**Information provided**
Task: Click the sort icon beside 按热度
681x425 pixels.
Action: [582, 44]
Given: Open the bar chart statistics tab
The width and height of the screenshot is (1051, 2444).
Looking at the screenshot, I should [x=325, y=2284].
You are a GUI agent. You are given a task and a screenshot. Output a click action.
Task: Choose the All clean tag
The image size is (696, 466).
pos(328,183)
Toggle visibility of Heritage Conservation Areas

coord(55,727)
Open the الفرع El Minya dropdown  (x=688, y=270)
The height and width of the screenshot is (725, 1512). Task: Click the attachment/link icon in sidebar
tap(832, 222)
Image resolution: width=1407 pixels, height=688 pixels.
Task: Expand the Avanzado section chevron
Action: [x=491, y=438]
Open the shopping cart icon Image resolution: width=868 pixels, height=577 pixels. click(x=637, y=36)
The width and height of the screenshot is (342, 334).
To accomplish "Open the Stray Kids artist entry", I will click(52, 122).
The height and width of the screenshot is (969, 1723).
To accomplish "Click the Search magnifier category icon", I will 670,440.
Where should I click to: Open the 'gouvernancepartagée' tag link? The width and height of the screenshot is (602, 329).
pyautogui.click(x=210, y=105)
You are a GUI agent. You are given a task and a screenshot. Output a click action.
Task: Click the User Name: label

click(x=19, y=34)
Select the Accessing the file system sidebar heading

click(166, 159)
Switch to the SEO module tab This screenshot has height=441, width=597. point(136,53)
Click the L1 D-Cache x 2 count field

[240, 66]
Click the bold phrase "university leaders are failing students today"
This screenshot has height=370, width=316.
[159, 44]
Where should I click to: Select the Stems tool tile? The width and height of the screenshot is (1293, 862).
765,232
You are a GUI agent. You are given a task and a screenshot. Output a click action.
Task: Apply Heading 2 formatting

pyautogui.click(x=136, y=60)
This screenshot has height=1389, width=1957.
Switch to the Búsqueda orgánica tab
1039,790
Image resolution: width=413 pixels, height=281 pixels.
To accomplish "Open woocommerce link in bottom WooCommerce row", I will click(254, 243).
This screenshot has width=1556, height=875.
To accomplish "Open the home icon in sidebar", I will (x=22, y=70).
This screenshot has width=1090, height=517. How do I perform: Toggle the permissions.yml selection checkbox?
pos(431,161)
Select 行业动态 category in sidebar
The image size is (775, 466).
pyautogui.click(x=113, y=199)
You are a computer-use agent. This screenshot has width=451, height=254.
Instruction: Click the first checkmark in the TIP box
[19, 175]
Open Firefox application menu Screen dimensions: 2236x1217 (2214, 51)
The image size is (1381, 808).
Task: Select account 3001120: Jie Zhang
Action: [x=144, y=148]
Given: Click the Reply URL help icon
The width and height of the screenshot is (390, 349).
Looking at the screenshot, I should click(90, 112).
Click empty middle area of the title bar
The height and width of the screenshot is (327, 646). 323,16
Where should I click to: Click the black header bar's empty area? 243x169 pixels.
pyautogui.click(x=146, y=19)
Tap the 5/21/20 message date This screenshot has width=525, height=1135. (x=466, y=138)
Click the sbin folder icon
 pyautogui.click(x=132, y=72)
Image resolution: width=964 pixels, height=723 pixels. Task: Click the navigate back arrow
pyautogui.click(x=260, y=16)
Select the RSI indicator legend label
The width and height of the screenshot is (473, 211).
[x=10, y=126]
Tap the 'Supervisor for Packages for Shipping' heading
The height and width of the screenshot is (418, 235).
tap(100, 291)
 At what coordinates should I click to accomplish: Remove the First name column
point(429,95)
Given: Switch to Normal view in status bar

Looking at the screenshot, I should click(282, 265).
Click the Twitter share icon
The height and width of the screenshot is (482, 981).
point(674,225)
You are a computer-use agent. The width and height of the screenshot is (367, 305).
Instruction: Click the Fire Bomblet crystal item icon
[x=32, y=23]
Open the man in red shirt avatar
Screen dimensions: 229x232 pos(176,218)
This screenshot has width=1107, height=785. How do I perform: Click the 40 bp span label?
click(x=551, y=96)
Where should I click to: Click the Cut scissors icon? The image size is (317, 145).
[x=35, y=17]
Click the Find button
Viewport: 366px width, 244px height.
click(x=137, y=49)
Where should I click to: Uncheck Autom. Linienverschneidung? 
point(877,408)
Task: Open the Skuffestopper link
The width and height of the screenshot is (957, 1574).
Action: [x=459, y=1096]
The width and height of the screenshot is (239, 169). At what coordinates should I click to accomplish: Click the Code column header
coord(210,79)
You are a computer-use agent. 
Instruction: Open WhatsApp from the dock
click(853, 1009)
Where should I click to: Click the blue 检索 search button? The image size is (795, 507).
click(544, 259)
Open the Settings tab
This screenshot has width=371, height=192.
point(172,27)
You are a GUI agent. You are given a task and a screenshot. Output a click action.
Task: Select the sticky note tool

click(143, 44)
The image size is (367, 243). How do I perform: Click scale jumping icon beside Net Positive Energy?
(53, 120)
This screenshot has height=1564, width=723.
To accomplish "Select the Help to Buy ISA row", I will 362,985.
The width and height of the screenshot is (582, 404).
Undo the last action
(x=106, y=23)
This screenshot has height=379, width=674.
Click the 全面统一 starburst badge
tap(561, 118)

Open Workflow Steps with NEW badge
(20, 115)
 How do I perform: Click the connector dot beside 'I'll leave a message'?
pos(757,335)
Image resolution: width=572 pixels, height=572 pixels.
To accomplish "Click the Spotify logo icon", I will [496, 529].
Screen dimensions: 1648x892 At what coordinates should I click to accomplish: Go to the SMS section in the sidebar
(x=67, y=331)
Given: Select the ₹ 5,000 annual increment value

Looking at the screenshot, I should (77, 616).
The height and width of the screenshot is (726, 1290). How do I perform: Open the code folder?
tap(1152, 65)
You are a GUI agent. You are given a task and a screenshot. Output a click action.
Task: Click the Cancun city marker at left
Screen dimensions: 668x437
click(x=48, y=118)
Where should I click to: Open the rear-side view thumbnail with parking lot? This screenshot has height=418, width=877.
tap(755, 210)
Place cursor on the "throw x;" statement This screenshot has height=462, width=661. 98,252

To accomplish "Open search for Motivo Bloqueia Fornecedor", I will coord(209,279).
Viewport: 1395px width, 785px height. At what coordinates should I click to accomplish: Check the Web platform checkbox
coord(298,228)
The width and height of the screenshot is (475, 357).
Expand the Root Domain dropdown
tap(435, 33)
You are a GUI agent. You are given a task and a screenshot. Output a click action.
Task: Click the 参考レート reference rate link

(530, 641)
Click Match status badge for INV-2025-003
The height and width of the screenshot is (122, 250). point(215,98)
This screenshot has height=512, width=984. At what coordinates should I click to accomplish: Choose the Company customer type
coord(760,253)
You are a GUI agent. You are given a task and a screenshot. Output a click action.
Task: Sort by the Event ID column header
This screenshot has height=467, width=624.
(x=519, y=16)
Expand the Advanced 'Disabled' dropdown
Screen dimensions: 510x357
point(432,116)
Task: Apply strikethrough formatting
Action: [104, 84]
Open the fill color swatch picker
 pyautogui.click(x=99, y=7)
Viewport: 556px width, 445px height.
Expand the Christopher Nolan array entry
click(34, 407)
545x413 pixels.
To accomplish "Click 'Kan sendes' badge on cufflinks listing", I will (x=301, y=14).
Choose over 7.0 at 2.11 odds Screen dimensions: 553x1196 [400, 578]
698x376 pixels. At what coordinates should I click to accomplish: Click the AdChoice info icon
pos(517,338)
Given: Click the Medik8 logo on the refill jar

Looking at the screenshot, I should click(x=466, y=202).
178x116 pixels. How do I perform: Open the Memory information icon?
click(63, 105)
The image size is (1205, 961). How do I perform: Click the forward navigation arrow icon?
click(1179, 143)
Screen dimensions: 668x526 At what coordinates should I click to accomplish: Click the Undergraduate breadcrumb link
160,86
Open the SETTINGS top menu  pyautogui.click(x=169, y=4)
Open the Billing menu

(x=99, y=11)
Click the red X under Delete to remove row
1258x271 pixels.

**Direction**
Find every line in the records above that contains the string "pixels", and copy each of those lines in full.

**Exercise result**
681x425 pixels.
Image resolution: width=1407 pixels, height=688 pixels.
Open the shopping cart icon Image resolution: width=868 pixels, height=577 pixels. click(x=637, y=36)
Image resolution: width=413 pixels, height=281 pixels.
Where should I click to: Click the black header bar's empty area? 243x169 pixels.
Image resolution: width=964 pixels, height=723 pixels. Task: Click the navigate back arrow
Image resolution: width=572 pixels, height=572 pixels.
545x413 pixels.
698x376 pixels. At what coordinates should I click to accomplish: Click the AdChoice info icon
178x116 pixels. How do I perform: Open the Memory information icon?
1258x271 pixels.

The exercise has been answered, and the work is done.